— SET TASK —
Copy all of the following records word for word.

###

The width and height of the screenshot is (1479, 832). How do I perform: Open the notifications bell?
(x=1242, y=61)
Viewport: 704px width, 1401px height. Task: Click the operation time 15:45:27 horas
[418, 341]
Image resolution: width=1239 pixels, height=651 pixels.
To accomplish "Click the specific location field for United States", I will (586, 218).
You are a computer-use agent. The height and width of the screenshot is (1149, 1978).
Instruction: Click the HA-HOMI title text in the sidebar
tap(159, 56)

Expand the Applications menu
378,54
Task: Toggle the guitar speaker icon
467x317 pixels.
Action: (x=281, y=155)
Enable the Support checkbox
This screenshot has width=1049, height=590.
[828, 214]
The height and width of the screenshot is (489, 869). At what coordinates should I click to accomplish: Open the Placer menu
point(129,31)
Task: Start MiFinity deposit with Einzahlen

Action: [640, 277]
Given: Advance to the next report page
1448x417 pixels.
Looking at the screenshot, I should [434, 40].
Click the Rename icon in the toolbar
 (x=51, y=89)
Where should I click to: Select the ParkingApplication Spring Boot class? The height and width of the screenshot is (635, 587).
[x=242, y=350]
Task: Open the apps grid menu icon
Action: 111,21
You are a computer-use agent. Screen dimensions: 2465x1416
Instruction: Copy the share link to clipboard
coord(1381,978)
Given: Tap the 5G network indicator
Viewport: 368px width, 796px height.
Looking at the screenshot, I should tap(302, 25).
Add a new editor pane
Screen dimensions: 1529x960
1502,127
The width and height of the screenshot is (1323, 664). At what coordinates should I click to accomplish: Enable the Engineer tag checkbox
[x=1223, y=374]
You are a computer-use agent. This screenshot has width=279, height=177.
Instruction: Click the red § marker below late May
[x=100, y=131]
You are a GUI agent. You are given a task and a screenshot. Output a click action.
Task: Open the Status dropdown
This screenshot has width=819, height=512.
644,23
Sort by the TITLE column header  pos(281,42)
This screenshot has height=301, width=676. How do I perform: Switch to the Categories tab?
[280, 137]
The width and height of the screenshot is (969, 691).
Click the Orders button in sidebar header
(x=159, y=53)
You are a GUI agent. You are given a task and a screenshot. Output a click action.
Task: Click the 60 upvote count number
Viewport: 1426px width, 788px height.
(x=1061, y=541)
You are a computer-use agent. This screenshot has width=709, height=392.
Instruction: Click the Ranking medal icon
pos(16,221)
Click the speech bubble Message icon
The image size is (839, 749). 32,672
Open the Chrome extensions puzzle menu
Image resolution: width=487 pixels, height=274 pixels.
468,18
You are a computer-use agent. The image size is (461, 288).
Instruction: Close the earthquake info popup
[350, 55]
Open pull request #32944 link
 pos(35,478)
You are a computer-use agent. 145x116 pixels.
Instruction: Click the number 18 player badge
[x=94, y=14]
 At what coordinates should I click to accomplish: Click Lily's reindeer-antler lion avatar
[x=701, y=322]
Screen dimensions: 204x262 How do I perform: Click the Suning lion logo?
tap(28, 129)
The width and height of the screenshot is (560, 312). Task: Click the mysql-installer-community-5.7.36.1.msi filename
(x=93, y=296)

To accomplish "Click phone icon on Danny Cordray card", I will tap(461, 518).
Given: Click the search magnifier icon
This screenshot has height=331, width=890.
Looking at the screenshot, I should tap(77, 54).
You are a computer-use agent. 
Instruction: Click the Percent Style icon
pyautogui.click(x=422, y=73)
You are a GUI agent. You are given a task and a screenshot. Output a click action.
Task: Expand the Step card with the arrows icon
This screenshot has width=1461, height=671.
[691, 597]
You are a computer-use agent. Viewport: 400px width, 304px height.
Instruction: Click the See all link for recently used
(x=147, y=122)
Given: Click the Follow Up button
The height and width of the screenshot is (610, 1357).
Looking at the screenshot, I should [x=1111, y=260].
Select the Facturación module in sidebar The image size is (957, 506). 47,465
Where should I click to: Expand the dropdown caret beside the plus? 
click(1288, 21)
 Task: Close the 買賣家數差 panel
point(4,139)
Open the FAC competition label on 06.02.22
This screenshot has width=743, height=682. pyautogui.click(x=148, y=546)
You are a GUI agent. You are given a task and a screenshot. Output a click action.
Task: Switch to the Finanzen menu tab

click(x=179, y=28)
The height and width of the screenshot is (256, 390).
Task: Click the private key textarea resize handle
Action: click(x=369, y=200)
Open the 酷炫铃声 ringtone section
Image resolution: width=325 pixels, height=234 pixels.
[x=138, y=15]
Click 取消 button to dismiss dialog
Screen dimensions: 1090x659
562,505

###

— TASK ANSWER —
The width and height of the screenshot is (1479, 832). How do I perform: Open the notifications bell?
(x=1242, y=61)
Viewport: 704px width, 1401px height. Task: Click the operation time 15:45:27 horas
[418, 341]
Image resolution: width=1239 pixels, height=651 pixels.
To accomplish "Click the specific location field for United States", I will (586, 218).
You are a computer-use agent. The height and width of the screenshot is (1149, 1978).
Instruction: Click the HA-HOMI title text in the sidebar
tap(159, 56)

Expand the Applications menu
378,54
Task: Toggle the guitar speaker icon
467x317 pixels.
Action: (x=281, y=155)
Enable the Support checkbox
This screenshot has width=1049, height=590.
[828, 214]
The height and width of the screenshot is (489, 869). At what coordinates should I click to accomplish: Open the Placer menu
point(129,31)
Task: Start MiFinity deposit with Einzahlen

Action: [640, 277]
Given: Advance to the next report page
1448x417 pixels.
Looking at the screenshot, I should [434, 40].
Click the Rename icon in the toolbar
 (x=51, y=89)
Where should I click to: Select the ParkingApplication Spring Boot class? The height and width of the screenshot is (635, 587).
[x=242, y=350]
Task: Open the apps grid menu icon
Action: 111,21
You are a computer-use agent. Screen dimensions: 2465x1416
Instruction: Copy the share link to clipboard
coord(1381,978)
Given: Tap the 5G network indicator
Viewport: 368px width, 796px height.
Looking at the screenshot, I should tap(302, 25).
Add a new editor pane
Screen dimensions: 1529x960
1502,127
The width and height of the screenshot is (1323, 664). At what coordinates should I click to accomplish: Enable the Engineer tag checkbox
[x=1223, y=374]
You are a computer-use agent. This screenshot has width=279, height=177.
Instruction: Click the red § marker below late May
[x=100, y=131]
You are a GUI agent. You are given a task and a screenshot. Output a click action.
Task: Open the Status dropdown
This screenshot has width=819, height=512.
644,23
Sort by the TITLE column header  pos(281,42)
This screenshot has height=301, width=676. How do I perform: Switch to the Categories tab?
[280, 137]
The width and height of the screenshot is (969, 691).
Click the Orders button in sidebar header
(x=159, y=53)
You are a GUI agent. You are given a task and a screenshot. Output a click action.
Task: Click the 60 upvote count number
Viewport: 1426px width, 788px height.
(x=1061, y=541)
You are a computer-use agent. This screenshot has width=709, height=392.
Instruction: Click the Ranking medal icon
pos(16,221)
Click the speech bubble Message icon
The image size is (839, 749). 32,672
Open the Chrome extensions puzzle menu
Image resolution: width=487 pixels, height=274 pixels.
468,18
You are a computer-use agent. The image size is (461, 288).
Instruction: Close the earthquake info popup
[350, 55]
Open pull request #32944 link
 pos(35,478)
You are a computer-use agent. 145x116 pixels.
Instruction: Click the number 18 player badge
[x=94, y=14]
 At what coordinates should I click to accomplish: Click Lily's reindeer-antler lion avatar
[x=701, y=322]
Screen dimensions: 204x262 How do I perform: Click the Suning lion logo?
tap(28, 129)
The width and height of the screenshot is (560, 312). Task: Click the mysql-installer-community-5.7.36.1.msi filename
(x=93, y=296)

To accomplish "Click phone icon on Danny Cordray card", I will tap(461, 518).
Given: Click the search magnifier icon
This screenshot has height=331, width=890.
Looking at the screenshot, I should tap(77, 54).
You are a computer-use agent. 
Instruction: Click the Percent Style icon
pyautogui.click(x=422, y=73)
You are a GUI agent. You are given a task and a screenshot. Output a click action.
Task: Expand the Step card with the arrows icon
This screenshot has width=1461, height=671.
[691, 597]
You are a computer-use agent. Viewport: 400px width, 304px height.
Instruction: Click the See all link for recently used
(x=147, y=122)
Given: Click the Follow Up button
The height and width of the screenshot is (610, 1357).
Looking at the screenshot, I should [x=1111, y=260].
Select the Facturación module in sidebar The image size is (957, 506). 47,465
Where should I click to: Expand the dropdown caret beside the plus? 
click(1288, 21)
 Task: Close the 買賣家數差 panel
point(4,139)
Open the FAC competition label on 06.02.22
This screenshot has width=743, height=682. pyautogui.click(x=148, y=546)
You are a GUI agent. You are given a task and a screenshot. Output a click action.
Task: Switch to the Finanzen menu tab

click(x=179, y=28)
The height and width of the screenshot is (256, 390).
Task: Click the private key textarea resize handle
Action: click(x=369, y=200)
Open the 酷炫铃声 ringtone section
Image resolution: width=325 pixels, height=234 pixels.
[x=138, y=15]
Click 取消 button to dismiss dialog
Screen dimensions: 1090x659
562,505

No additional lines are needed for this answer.